Data records START
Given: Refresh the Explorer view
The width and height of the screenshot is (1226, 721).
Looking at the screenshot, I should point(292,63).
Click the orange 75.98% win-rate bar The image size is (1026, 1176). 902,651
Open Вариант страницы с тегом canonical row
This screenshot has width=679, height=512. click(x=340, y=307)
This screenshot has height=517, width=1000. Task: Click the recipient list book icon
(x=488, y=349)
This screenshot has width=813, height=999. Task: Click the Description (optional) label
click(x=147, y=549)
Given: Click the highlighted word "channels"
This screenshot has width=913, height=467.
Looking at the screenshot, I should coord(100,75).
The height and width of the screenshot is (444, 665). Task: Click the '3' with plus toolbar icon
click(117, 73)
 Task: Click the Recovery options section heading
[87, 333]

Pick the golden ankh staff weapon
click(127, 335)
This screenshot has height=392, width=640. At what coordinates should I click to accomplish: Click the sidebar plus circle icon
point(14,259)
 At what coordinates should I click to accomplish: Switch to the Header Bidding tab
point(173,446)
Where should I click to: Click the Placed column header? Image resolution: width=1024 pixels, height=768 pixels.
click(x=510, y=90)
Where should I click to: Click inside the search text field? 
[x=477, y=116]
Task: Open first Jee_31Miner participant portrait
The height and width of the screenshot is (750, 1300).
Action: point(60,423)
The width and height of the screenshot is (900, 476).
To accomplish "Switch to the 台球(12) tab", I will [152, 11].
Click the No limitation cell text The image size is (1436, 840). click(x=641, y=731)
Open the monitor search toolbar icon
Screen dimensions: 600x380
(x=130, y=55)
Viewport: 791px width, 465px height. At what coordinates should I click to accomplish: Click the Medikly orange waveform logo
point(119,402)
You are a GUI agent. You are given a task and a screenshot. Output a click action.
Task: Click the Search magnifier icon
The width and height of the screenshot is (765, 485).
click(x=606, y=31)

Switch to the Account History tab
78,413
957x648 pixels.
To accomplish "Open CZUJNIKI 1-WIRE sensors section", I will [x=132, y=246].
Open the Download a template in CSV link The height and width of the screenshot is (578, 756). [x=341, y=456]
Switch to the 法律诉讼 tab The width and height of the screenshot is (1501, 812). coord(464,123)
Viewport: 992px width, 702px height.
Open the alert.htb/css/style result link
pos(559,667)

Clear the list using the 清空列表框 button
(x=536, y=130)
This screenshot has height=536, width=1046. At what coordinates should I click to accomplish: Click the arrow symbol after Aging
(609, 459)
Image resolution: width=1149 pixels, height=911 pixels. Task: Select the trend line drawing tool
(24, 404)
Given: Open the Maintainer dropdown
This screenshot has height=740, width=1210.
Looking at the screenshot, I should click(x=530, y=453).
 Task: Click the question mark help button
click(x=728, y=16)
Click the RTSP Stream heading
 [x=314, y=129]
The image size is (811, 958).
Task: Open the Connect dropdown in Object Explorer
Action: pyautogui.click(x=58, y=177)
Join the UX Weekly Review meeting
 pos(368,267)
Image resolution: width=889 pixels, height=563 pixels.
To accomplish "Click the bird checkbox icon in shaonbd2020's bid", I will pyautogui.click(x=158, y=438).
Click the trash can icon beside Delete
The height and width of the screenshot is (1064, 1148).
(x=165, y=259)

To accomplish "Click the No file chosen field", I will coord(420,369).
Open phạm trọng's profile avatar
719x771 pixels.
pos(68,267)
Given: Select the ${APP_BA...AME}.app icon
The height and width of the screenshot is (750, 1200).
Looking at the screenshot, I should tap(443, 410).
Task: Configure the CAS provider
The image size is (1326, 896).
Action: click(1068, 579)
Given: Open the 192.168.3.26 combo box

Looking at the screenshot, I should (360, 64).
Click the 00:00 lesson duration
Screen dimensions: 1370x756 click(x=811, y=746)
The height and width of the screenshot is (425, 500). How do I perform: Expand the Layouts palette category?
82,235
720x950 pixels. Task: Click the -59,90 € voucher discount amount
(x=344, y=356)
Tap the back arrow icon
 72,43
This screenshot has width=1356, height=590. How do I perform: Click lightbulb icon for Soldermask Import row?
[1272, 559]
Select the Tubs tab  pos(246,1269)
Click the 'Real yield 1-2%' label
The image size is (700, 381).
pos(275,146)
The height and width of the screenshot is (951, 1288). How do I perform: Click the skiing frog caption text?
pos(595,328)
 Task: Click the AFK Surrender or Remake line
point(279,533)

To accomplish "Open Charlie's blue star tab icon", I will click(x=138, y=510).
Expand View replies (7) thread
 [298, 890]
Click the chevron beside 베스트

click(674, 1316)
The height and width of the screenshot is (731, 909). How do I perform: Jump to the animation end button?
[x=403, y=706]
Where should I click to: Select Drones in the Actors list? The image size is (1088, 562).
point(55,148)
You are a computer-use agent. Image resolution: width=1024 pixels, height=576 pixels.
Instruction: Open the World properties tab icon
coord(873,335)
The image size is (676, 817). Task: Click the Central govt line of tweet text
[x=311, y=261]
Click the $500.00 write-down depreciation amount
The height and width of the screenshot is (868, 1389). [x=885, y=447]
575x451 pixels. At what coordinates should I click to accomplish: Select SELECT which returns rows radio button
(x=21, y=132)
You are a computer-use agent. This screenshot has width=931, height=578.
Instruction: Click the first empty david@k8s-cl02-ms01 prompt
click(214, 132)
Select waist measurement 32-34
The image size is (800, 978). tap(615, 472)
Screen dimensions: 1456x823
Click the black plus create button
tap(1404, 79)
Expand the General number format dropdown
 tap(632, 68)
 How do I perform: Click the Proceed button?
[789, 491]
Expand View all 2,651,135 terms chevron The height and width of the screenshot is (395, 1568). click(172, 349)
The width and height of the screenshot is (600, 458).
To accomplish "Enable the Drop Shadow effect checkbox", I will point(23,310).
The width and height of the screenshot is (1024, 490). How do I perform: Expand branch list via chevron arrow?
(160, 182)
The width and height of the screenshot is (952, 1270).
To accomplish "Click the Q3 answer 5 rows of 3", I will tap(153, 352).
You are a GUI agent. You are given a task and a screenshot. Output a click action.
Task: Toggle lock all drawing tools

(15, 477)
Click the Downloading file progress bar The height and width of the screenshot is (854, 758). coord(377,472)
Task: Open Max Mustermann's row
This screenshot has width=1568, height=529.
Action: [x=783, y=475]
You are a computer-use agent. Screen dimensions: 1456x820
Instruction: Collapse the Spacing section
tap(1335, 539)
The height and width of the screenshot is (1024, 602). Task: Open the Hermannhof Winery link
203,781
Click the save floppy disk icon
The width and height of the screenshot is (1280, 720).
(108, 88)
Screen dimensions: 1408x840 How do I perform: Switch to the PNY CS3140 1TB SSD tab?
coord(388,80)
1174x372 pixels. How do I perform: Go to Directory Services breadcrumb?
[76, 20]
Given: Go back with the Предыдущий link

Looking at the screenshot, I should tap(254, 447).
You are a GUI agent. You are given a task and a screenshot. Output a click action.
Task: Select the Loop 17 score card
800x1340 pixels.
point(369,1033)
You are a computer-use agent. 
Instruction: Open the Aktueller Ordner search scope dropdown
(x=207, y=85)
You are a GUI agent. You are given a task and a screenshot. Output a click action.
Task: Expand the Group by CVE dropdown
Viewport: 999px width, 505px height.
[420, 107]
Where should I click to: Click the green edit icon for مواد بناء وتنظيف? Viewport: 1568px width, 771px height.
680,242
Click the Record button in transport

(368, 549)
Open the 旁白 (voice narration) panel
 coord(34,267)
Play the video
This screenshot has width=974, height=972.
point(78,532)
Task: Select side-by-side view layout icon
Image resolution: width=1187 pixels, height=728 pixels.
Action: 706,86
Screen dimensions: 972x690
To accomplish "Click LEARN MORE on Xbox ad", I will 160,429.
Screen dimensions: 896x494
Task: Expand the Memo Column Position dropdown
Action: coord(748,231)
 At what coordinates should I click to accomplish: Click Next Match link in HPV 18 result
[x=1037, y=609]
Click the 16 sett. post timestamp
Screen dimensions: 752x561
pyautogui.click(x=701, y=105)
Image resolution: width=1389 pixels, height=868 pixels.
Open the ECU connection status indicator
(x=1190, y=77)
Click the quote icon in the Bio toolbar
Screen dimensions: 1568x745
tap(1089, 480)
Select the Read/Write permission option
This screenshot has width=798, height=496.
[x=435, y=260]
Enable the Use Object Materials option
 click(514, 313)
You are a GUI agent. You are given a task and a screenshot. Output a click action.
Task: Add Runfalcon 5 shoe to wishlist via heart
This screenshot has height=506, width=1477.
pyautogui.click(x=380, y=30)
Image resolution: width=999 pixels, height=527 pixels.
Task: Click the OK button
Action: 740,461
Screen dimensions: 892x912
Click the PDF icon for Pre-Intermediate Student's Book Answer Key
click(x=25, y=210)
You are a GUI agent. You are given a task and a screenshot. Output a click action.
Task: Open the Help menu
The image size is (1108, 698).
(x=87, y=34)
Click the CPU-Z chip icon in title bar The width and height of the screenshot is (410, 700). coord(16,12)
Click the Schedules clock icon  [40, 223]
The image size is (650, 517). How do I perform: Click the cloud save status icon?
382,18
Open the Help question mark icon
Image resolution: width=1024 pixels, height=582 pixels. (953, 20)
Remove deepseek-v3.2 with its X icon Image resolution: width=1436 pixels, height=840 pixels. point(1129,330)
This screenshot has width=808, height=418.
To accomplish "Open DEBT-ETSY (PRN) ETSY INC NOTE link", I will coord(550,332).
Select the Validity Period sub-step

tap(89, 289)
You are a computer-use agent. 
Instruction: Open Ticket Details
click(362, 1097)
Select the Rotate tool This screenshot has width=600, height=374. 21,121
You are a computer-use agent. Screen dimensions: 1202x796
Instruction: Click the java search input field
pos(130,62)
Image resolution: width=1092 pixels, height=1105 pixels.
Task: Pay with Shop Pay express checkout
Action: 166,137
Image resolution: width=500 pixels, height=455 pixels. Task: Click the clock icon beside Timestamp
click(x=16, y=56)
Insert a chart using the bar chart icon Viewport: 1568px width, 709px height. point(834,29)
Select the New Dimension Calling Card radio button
Data records END
What needs to be done: Only the lines from the one containing "Image resolution: width=500" through the last line of the records are to be set down, exactly as they appear.

Answer for the task:
Image resolution: width=500 pixels, height=455 pixels. Task: Click the clock icon beside Timestamp
click(x=16, y=56)
Insert a chart using the bar chart icon Viewport: 1568px width, 709px height. point(834,29)
Select the New Dimension Calling Card radio button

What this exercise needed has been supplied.